Initially I found this an unnecessary and somewhat confusing extra step. Once I became more familiar with the program, I found that this integration actually simplified the program for me. This third desktop didn't alter the appearance of the thinter.net virtual desktop or my actual PC desktop in any way.
Other than that notable exception, the StarOffice program looked and felt very similar to Microsoft Office. StarOffice is compatible with Microsoft. The program lets you save documents in Microsoft's file formats, which worked reasonably well in my very limited tests.
Share and share alike -- safely
Thinter.net's collaboration feature lets two or more users share a desktop. You can let another thinter.net user "shadow" your session, meaning they can see your desktop. Both users can control the mouse and the keyboard, and both see the same results. This way, two users can work together on one document.
The shadowing may seem like a nifty feature, but how often do you want to watch what someone else is typing? Sure, we could talk on the phone as we look at the document and revise it live, but wouldn't it be just as easy, and take less time, to send and revise documents?
StarOffice offers security precautions, especially when a colleague wants to shadow your session. You must grant them permission to watch. You can give them full access to your local files, read-only access, or deny access altogether.
StarOffice provides similar security precautions when you try to switch files between your thinter.net desktop and your physical machine.
For more typical collaboration and file-sharing, you can use the service as a file server. You can define a group, and StarOffice assigns a virtual drive where the group can access files.
But saving files can be confusing. Initially when I used the "save as" function, I had trouble discerning exactly where the file was being stored. The names of the folders and drives were confusing, and I had trouble navigating up to the desktop level to find my whereabouts.
Faster is better
One of the main oddities of running applications off of the Internet is the speed. I noticed a delay as I was typing. In fact, I could type an entire sentence without seeing any screen response, and then watch the text appear.

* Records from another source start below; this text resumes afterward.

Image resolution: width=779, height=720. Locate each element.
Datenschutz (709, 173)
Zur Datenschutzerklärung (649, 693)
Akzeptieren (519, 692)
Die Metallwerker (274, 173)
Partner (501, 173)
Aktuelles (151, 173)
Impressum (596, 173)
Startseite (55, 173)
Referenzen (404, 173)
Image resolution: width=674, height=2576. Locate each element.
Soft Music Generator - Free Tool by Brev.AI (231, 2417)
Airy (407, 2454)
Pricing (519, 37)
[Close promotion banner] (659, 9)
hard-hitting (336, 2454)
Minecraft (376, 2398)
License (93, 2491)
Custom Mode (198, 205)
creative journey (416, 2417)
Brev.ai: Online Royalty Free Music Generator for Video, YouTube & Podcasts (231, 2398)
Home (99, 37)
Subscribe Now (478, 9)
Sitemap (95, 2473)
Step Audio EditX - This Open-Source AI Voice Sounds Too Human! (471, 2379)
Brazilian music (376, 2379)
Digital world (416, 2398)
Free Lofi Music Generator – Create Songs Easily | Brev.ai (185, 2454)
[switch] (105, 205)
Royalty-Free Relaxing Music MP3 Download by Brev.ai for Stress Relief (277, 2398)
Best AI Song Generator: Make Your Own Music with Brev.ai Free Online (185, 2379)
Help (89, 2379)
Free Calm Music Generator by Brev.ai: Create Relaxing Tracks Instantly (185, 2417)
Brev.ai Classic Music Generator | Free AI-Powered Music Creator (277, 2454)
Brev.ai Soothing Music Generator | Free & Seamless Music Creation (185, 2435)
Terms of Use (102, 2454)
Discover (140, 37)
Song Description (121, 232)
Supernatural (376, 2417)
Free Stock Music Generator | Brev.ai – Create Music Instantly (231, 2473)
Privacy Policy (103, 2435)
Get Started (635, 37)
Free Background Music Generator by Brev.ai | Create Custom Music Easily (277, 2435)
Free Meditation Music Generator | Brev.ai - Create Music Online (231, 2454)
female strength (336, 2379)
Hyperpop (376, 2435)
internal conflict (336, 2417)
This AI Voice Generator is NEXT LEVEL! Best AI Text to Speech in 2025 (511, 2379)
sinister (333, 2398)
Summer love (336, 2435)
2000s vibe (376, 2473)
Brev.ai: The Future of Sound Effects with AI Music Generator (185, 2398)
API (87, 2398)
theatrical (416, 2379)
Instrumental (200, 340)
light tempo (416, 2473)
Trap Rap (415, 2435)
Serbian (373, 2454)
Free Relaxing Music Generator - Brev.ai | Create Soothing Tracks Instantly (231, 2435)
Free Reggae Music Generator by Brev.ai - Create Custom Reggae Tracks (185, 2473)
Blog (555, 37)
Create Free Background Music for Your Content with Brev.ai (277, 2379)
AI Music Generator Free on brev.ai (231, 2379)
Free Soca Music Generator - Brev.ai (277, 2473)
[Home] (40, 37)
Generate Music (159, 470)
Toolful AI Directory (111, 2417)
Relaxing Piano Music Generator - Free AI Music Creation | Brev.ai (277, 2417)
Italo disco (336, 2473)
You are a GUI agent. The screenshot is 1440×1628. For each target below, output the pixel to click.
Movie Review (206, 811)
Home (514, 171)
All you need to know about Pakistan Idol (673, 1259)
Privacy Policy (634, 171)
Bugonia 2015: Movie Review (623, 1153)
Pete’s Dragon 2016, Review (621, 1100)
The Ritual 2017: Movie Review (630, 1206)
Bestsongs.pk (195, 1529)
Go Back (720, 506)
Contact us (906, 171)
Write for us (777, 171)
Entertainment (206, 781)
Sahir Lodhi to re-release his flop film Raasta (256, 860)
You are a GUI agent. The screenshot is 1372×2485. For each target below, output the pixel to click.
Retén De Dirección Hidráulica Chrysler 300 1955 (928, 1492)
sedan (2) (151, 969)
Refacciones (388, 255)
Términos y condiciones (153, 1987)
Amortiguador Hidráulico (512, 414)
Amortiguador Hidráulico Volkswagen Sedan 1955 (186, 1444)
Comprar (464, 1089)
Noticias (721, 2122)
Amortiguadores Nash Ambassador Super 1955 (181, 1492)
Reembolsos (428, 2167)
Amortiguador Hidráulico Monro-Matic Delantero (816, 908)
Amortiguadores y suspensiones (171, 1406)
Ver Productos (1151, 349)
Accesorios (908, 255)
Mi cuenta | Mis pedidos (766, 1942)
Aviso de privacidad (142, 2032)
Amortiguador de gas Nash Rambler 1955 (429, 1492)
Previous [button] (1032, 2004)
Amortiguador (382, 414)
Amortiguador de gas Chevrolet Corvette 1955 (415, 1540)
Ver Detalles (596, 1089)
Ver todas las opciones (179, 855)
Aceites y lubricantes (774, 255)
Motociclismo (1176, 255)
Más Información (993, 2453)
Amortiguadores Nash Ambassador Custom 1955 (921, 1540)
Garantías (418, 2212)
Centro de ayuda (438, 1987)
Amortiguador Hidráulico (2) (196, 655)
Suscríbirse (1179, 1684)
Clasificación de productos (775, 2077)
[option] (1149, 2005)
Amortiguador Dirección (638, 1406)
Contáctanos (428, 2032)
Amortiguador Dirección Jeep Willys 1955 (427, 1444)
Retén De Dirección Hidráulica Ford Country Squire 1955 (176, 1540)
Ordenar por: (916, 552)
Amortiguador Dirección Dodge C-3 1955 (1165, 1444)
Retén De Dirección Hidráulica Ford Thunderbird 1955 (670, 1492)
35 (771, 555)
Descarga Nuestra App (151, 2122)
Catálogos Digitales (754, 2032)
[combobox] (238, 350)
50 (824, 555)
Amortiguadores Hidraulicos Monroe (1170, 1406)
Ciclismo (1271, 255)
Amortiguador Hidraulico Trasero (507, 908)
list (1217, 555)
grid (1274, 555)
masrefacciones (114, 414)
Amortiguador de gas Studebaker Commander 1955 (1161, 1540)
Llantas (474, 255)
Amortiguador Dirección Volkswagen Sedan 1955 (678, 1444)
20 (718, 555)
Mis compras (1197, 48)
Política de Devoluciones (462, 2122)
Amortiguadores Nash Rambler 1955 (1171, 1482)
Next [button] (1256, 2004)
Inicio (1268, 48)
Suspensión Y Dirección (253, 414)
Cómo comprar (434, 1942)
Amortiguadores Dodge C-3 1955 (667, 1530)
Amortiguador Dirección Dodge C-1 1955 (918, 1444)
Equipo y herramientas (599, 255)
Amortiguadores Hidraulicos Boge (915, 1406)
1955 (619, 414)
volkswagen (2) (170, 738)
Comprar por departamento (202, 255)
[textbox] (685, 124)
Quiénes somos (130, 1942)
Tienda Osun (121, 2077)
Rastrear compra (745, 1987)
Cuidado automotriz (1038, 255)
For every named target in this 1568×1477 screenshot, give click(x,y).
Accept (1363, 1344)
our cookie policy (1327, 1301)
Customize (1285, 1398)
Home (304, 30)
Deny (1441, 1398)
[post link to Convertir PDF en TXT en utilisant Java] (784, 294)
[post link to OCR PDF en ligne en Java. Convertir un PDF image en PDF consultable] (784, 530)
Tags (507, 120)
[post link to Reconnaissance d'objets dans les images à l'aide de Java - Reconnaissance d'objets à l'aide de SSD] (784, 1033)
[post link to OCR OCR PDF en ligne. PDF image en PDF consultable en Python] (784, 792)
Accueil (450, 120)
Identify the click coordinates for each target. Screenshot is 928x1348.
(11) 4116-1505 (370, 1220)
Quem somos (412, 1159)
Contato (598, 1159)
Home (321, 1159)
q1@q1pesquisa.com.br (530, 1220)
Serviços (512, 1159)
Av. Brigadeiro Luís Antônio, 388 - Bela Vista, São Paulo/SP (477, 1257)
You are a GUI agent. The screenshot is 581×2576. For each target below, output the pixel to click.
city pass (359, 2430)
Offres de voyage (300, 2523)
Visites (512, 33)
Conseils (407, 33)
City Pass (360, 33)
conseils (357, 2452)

I tested the application on a shared 38.4-kbps connection, which is not ideal, and probably influenced the speed. But this speed is probably no worse and maybe much better than what many of thinter.net's target customers have.
"For speed of connection, most users find that a 56-kbps connection performs well for a single user," says Chuck Moreland, president of thinter.net. "Faster connections do provide a crisper response, and improve performance for users that do a lot of uploading and downloading of files," he says.
In the long run, running applications this way may make sense for small businesses. Rather than spending money on networking equipment and an information systems staff, a small company can use the Web to do its networking. Because thinter.net hosts all the applications, it also handles all the technical issues.
The average user, though, may have second thoughts. The differences between running off the Web and running off your hard drive remind me of the differences in using my free Web-based e-mail versus the e-mail client on my desktop. On the Web, things may take a little longer, it may be a little tougher to find your way around, and things may not be as neat as you like.
But if it's free, it's well worth a look.